(5 years, 8 months ago)
Lords ChamberThat the draft Regulations laid before the House on 28 January be approved.
My Lords, as this instrument is grouped, I will also speak to the draft Mortgage Credit (Amendment) (EU Exit) Regulations 2019 and the draft Financial Regulators’ Powers (Technical Standards etc.) and Markets in Financial Instruments (Amendment) (EU Exit) Regulations 2019.
The three SIs are part of the same legislative programme under the EU withdrawal Act to ensure a functioning legislative and regulatory financial services regime in a no-deal scenario. These instruments fix deficiencies in UK law relating to the regulation of distance marketing of consumer financial services and the regulation of consumer buy-to-let mortgages. The final instrument ensures that recently adopted binding technical standards continue to operate effectively and that the markets in financial instruments SI effectively addresses deficiencies in retained EU law if the UK were to leave the EU without a deal or implementation period.
I turn to the substance of the first SI, the Financial Services (Distance Marketing) (Amendment and Savings Provisions) (EU Exit) Regulations 2019. This will fix deficiencies in UK law related to the distance marketing of consumer financial services. The UK distance marketing regulations derive from the EU’s distance marketing directive. This requires firms to provide information to consumers prior to the conclusion of a financial services contract at a distance, sets out consumers’ rights of cancellation and provides that consumers who receive unsolicited distance financial services are not subject to any obligation, including to provide payment. The DMD operates on a country-of-origin basis. At present, EEA financial services firms undertaking distance marketing to UK consumers from an establishment in an EEA state are not subject to the UK’s distance marketing regime, on the basis that they are subject to regulation in their home state. Consequently, the distance marketing regulations, as well as relevant FCA rules on distance marketing, currently apply only to firms undertaking activity from a UK establishment. Firms undertaking unregulated activity from an establishment in the UK are subject to the distance marketing regulations, while firms undertaking regulated activity are subject to equivalent FCA rules. However, some distance marketing regulations apply to all activity, whether regulated or unregulated.

* [INSTRUCTIONS]:
a – According to the debate excerpt, on what basis does the distance marketing directive operate?
b – For each statement, say whether it agrees with the debate excerpt, and quote the words that decide it: (i) The draft Regulations were laid before the House on 28 January. (ii) EEA firms that market to UK consumers at a distance from an establishment in an EEA state are currently subject to the UK's distance marketing regime. (iii) Firms undertaking regulated activity from a UK establishment are subject to equivalent FCA rules.

* [INFORMATION SUPPLIED]:
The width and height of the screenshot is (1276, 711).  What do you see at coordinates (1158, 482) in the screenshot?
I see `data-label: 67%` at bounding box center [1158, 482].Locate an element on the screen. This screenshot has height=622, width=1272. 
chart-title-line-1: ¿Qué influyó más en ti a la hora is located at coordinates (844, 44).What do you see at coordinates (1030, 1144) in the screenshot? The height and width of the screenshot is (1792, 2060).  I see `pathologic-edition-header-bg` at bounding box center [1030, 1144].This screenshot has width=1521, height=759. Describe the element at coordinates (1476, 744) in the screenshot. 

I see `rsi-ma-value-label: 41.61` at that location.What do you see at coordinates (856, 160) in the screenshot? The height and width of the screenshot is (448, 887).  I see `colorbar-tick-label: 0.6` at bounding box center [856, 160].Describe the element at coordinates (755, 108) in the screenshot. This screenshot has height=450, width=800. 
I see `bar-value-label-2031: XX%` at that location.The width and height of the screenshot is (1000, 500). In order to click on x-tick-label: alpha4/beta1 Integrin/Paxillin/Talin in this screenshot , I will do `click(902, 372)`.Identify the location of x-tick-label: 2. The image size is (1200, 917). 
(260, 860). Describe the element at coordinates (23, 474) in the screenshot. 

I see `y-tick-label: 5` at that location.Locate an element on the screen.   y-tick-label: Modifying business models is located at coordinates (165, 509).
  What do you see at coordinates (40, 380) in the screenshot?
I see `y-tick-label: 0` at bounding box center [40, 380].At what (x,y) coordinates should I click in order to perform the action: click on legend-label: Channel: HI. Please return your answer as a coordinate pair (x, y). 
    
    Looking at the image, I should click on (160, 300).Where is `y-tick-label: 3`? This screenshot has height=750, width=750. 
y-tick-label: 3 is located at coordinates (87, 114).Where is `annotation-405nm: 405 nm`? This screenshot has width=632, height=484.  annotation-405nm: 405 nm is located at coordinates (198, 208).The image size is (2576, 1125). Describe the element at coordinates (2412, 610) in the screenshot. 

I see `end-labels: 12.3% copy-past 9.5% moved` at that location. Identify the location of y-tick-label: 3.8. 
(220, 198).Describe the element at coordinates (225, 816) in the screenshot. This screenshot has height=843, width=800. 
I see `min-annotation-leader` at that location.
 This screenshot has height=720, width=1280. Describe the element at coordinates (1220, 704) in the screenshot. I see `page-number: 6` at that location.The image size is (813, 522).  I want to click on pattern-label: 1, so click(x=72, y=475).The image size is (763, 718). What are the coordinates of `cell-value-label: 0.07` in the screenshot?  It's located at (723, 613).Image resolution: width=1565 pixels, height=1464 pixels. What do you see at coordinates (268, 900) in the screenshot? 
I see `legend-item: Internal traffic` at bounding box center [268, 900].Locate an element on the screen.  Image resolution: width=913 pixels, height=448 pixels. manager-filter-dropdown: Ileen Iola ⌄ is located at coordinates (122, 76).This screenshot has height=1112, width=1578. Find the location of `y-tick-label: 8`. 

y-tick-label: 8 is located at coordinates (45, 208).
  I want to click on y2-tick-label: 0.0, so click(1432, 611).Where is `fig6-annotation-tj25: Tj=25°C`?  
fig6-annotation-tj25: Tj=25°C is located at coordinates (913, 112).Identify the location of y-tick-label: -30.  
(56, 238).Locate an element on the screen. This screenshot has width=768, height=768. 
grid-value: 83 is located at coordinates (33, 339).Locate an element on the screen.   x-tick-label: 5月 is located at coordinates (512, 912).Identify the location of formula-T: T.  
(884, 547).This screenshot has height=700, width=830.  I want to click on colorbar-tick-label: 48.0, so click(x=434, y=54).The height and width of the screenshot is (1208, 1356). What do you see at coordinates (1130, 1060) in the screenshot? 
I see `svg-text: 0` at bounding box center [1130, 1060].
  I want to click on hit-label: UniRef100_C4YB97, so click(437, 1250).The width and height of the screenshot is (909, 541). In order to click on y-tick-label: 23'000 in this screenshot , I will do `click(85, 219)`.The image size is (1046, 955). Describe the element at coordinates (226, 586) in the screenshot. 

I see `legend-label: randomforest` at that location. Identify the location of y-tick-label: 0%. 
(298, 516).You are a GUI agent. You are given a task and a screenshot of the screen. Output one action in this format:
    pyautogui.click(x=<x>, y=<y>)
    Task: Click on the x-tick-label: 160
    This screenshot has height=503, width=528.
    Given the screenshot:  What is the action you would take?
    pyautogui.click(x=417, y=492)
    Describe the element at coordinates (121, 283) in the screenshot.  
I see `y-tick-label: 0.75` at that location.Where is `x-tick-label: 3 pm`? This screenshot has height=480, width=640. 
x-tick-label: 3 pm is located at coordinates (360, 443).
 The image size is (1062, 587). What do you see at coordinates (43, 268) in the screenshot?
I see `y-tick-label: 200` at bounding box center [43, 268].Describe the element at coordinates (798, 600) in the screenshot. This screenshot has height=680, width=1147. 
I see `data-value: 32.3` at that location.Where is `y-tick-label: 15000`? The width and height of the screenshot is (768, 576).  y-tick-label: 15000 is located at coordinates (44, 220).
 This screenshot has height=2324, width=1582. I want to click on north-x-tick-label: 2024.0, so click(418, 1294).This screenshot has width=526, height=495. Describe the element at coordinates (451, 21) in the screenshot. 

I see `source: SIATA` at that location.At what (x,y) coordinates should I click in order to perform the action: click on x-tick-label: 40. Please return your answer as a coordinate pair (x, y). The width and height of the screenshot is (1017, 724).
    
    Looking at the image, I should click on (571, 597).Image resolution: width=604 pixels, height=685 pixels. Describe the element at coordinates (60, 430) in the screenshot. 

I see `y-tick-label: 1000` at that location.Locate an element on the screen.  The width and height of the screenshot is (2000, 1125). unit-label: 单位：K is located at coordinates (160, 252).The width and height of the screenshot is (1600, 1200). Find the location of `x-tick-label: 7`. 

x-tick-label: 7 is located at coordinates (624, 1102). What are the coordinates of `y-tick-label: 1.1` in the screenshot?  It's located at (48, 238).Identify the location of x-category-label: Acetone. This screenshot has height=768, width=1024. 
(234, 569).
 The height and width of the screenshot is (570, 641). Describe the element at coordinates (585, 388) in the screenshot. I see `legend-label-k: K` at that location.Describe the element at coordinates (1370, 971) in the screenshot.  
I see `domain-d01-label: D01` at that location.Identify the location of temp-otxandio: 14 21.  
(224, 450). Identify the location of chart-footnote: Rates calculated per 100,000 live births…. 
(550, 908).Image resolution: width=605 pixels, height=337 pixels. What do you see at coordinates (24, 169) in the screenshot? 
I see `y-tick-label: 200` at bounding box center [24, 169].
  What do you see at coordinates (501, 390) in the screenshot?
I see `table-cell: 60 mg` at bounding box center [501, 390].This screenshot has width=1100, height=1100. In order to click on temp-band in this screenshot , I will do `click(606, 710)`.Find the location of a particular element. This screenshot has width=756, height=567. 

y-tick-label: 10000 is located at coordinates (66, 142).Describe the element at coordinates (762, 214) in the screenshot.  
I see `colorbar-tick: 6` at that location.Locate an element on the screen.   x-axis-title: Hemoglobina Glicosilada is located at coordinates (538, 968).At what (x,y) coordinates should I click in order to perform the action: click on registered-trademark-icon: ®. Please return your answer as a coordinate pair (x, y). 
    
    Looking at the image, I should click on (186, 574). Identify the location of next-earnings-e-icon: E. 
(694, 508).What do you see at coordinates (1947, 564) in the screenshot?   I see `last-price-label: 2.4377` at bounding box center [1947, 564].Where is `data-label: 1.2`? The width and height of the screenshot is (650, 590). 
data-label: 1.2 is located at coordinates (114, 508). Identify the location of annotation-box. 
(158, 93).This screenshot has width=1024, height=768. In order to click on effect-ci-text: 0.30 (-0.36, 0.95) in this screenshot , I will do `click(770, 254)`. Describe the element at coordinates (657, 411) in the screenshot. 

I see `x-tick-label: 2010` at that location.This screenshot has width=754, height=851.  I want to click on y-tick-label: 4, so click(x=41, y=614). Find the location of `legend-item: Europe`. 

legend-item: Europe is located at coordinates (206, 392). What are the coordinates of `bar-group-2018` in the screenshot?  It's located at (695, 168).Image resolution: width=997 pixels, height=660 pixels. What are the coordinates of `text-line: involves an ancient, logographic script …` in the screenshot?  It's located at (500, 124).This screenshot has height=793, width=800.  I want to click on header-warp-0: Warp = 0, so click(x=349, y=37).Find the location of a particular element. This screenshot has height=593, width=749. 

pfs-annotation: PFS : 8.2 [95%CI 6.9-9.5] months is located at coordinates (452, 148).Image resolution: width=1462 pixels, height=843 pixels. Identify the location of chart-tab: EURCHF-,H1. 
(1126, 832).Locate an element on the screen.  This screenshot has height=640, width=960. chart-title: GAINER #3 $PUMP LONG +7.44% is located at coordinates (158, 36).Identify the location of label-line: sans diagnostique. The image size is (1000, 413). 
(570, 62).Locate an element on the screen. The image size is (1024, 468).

* [OUTPUTS BY TASK]:
a – It operates on a country-of-origin basis.

b –
(i) Yes: "the draft Regulations laid before the House on 28 January"
(ii) No: "are not subject to the UK’s distance marketing regime"
(iii) Yes: "firms undertaking regulated activity are subject to equivalent FCA rules"